REQUESTS:
• 1. In the passage about the Samaritan woman's question on worship, in what year did a Jewish army destroy the Samaritan temple?
• 2. Continue the passage about the Samaritan woman's question on worship, starting right after its last sentence.

A pastor from New England, whom I had
never met, invited me to speak in their Sunday morning and Sunday evening
services. He said he decided to contact me after visiting a revival center and
purchasing a copy of my book, 2000 Years of Charismatic Christianity. He
also said his church was experiencing revival.
As I prayed over
these services, I received a clear word from the Lord. I heard Him say, “I want
them to take the revival outside the four walls of their church.” The passage He
gave for this message was John 4:22-24, where Jesus said to the woman of
Samaria,
Woman,
believe Me, the hour is coming when you will neither on this mountain, nor in
Jerusalem, worship the Father . . . but the hour is coming, and now is, when
the true worshippers will worship the Father in spirit and truth; for the
Father is seeking such to worship Him. God is Spirit, and those who worship him
must worship in spirit and truth.
These words of
Jesus were prompted by the Samaritan woman asking Him concerning the right
place to worship. The Jews and Samaritans were deeply divided over this issue
with the Samaritans claiming that Mt. Gerizim, where they had built their own
temple, was the God-appointed place for sacrifice and worship.
The Jews, on the
other hand, insisted that their temple in Jerusalem was the God-appointed place
for sacrifice and worship. So incensed were they with the Samaritan claim that in
128 b.c. a Jewish army destroyed
the Samaritan temple. The Samaritans, however, still considered its ruins a
sacred site and place of worship, and they outright rejected
the temple and priesthood in Jerusalem.
The Big Question
The woman was
prompted to ask this question when Jesus told her things about herself that He
had no way of knowing. When he asked her to call her husband and bring him to
the well where they talked, she replied, “I have no husband.”
Jesus responded by
saying she had spoken the truth for she had had five husbands and the man with
whom she now lived was not her husband. The woman was amazed and said, Sir,
I perceive you are
a prophet.
It was at this
point that she decided to ask Jesus the theological question on which Jews and
Samaritans were so deeply divided. Where is the right place to worship?
Is not her
question just as relevant today? Indeed, many in the 21st century
are asking, “Where is the right place to worship?” Is it the Roman Catholic
Church? Is it the Baptist Church? Is it the Methodist Church? Is it the
Pentecostal Church?

PROVIDED RECORDS:

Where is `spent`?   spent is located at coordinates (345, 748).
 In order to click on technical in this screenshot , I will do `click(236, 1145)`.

* * *

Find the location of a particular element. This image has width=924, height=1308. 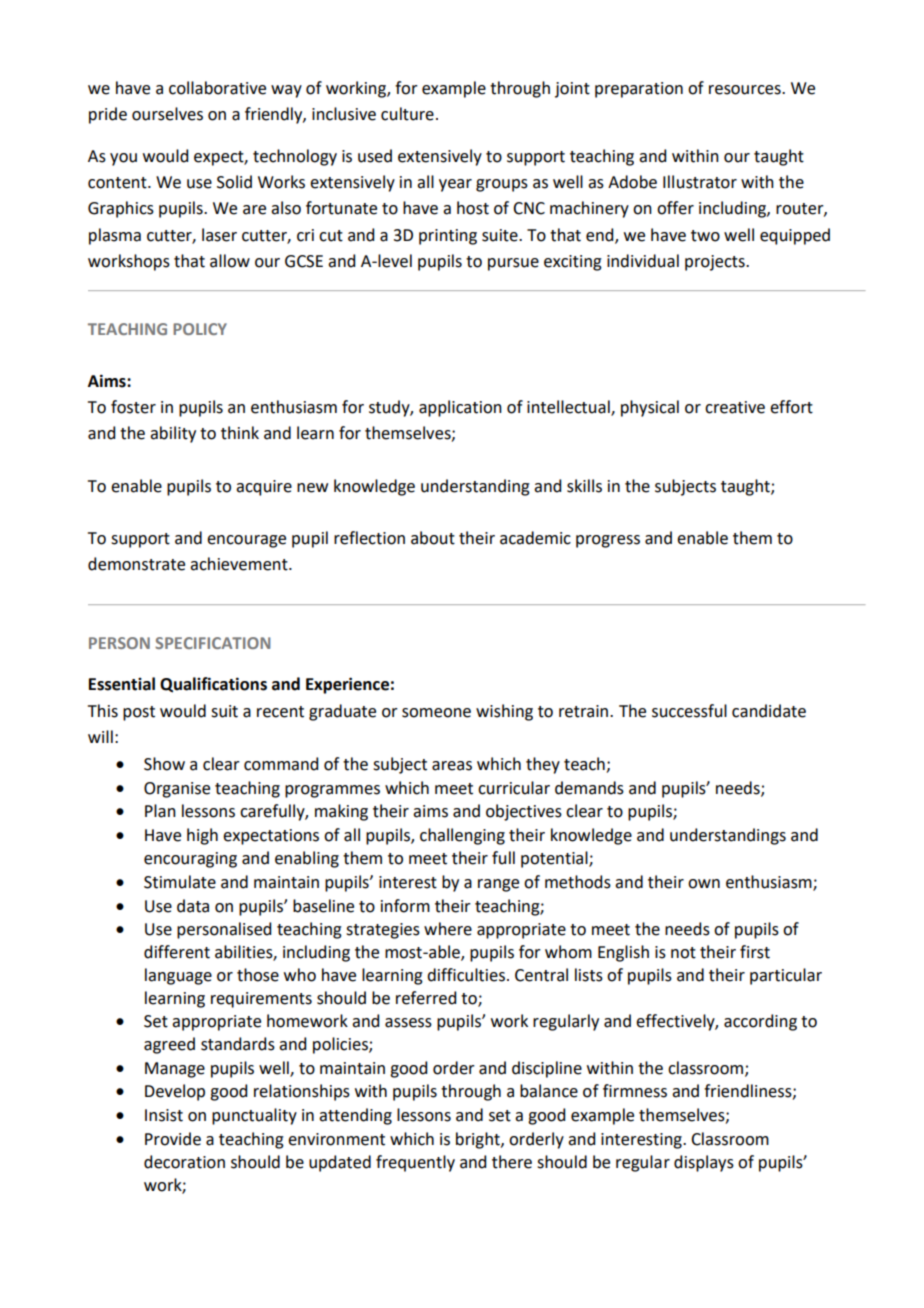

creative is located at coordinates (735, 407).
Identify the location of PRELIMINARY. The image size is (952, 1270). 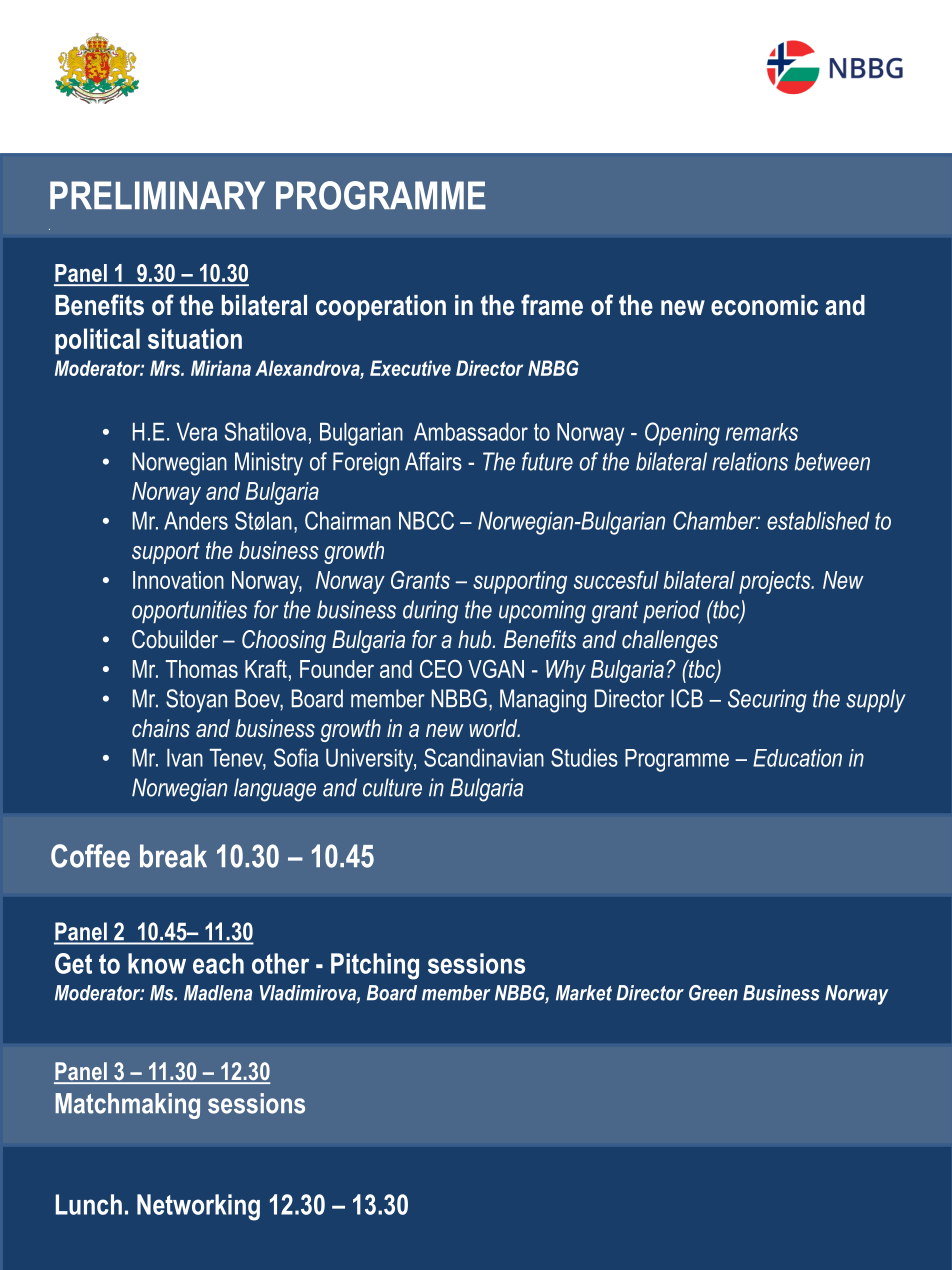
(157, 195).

RESPONSES FOR EACH TASK:
• 1. 128 b.c.

• 2.
Jesus proceeded to
tell her that the time had come when true worship could no longer be identified with
a building or geographic location. Mt. Gerizim and Jerusalem were now
irrelative. God is seeking those, Jesus said, who will worship Him in spirit
and truth. God is Spirit, and those who worship Him must worship in
spirit and truth (John 4:24).
By saying God
is Spirit, Jesus was emphasizing that God is not confined to a corporeal,
physical body nor to any man-made building or temple. Worship, therefore,
cannot be confined to a building, a geographic location, or a certain time of
the week.
Jesus made it
clear that God is seeking those who will worship Him in spirit from a sincere
heart, and the location is unimportant. It might be driving down the highway or
working in the kitchen or a gathering on the beach as we see in the above photo.
I was recently walking
through Walmart when an old hymn came to mind and I began to softly sing, The
longer I serve Him the sweeter He grows. I could feel the tears welling up
in my eyes as my heart overflowed with a sense of His goodness and grace. Walmart
had become a place of worship for me.
They Failed the Test
Sue and I arrived
at the revival church on Sunday morning as Sunday school was ending and people were
filling the auditorium. The auditorium was soon packed with about 300 people.
I was excited to
share with them the message I had received about Jesus’ conversation with the woman of Samaria
and how He wanted them to take their revival outside the four walls of their
church building.
Suddenly, someone
reported that there was a strange smell coming from one of the Sunday school
rooms. A fireman in the congregation rushed home and came back with an
instrument for measuring such fumes. He then announced that the church should
be vacated until a more sophisticated measuring device could be brought from
the Fire Department.
In a few minutes, the
entire congregation was standing in an open field behind the church building. I
noted that there was a small porch on the back of the church that would make an
ideal platform from which to preach. I was excited for it seemed that God had
set things up for my message that they were to take their revival outside the
four walls of their church building.
I approached the
pastor and said to him, “I will be very happy to preach to the people from the
porch.” He replied, “Let me talk to the elders.” In a few minutes he returned
and said, “We have decided to send the people home.”
I was both disappointed
and amazed that they were not willing to worship and hear the preaching of
God’s word outside the four walls of their church building. I sensed the Holy
Spirit speak in my heart, “This was a test and they failed the test.”
Have We Passed the Test?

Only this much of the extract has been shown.